Explain This is a question about finding a "discrete logarithm" using a cool trick called the index calculus method. It's like solving for an exponent in "clock arithmetic" (that's what "modulo" means!). We want to find x in 10^x ≡ 83 (mod 97). . The solving step is: First, let's understand what log_10(a) means here. It's the power y such that 10^y ≡ a (mod 97). Since 97 is a prime number, the powers repeat every 96 steps (that's 97-1). So, all our logarithm answers will be (mod 96).

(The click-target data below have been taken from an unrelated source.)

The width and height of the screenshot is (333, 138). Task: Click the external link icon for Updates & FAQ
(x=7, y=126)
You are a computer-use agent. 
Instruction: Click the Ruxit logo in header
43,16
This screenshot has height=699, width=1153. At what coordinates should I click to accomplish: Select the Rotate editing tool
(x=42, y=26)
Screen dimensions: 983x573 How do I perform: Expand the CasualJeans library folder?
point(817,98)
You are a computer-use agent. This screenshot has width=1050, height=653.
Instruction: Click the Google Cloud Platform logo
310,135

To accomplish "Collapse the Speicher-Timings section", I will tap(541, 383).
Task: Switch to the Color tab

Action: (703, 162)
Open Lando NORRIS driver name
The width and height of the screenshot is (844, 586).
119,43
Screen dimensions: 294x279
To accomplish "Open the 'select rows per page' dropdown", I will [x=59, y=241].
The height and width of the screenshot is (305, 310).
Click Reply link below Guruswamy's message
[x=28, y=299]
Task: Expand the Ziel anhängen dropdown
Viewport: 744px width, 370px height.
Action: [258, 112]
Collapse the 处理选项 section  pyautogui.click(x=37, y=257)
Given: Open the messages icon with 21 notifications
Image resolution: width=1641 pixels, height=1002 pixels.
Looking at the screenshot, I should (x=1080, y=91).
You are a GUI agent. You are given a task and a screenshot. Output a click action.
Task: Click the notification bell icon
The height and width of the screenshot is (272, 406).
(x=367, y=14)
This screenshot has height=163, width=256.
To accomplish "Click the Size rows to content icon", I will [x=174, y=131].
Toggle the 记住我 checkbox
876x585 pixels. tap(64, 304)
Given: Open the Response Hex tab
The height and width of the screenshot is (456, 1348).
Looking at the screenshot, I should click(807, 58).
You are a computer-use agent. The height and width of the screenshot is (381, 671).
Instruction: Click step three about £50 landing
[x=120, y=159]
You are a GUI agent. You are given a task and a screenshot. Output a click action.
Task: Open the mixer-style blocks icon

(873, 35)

Let's call log_10(a) simply L(a) to make it easier to write.

Here are the relationships we're given, translated into logarithm equations (mod 96):

From 10^1 ≡ 10 ≡ 2 ⋅ 5 (mod 97): L(10^1) ≡ L(2 ⋅ 5) (mod 96) 1 ≡ L(2) + L(5) (mod 96) (Equation A)
From 10^2 ≡ 3 (mod 97): L(10^2) ≡ L(3) (mod 96) 2 ≡ L(3) (mod 96) (Equation B)
From 10^13 ≡ 15 ≡ 3 ⋅ 5 (mod 97): L(10^13) ≡ L(3 ⋅ 5) (mod 96) 13 ≡ L(3) + L(5) (mod 96) (Equation C)
From 83 ⋅ 10^93 ≡ 6 ≡ 2 ⋅ 3 (mod 97): L(83 ⋅ 10^93) ≡ L(2 ⋅ 3) (mod 96) L(83) + L(10^93) ≡ L(2) + L(3) (mod 96) L(83) + 93 ≡ L(2) + L(3) (mod 96) (Equation D)

Now we have a system of equations, and we can solve for L(2), L(3), L(5), and finally L(83).

Step 1: Find L(3) From (Equation B), we already know: L(3) ≡ 2 (mod 96)
Step 2: Find L(5) Let's use (Equation C) and substitute L(3) = 2: 13 ≡ 2 + L(5) (mod 96) L(5) ≡ 13 - 2 (mod 96) L(5) ≡ 11 (mod 96)
Step 3: Find L(2) Now let's use (Equation A) and substitute L(5) = 11: 1 ≡ L(2) + 11 (mod 96) L(2) ≡ 1 - 11 (mod 96) L(2) ≡ -10 (mod 96) Since -10 is the same as -10 + 96 = 86 when we're working modulo 96: L(2) ≡ 86 (mod 96)
Step 4: Find L(83) This is what we're looking for, x! We'll use (Equation D) and substitute the values we found: L(83) + 93 ≡ L(2) + L(3) (mod 96) L(83) + 93 ≡ 86 + 2 (mod 96) L(83) + 93 ≡ 88 (mod 96) Now, let's subtract 93 from both sides: L(83) ≡ 88 - 93 (mod 96) L(83) ≡ -5 (mod 96) Again, since -5 is the same as -5 + 96 = 91 when we're working modulo 96: L(83) ≡ 91 (mod 96)

So, the value of x we were looking for is 91.

To check this, if I were allowed to do a big calculation, I would make sure that 10^91 leaves a remainder of 83 when divided by 97. But the problem says not to do the big calculation, and I trust my math steps!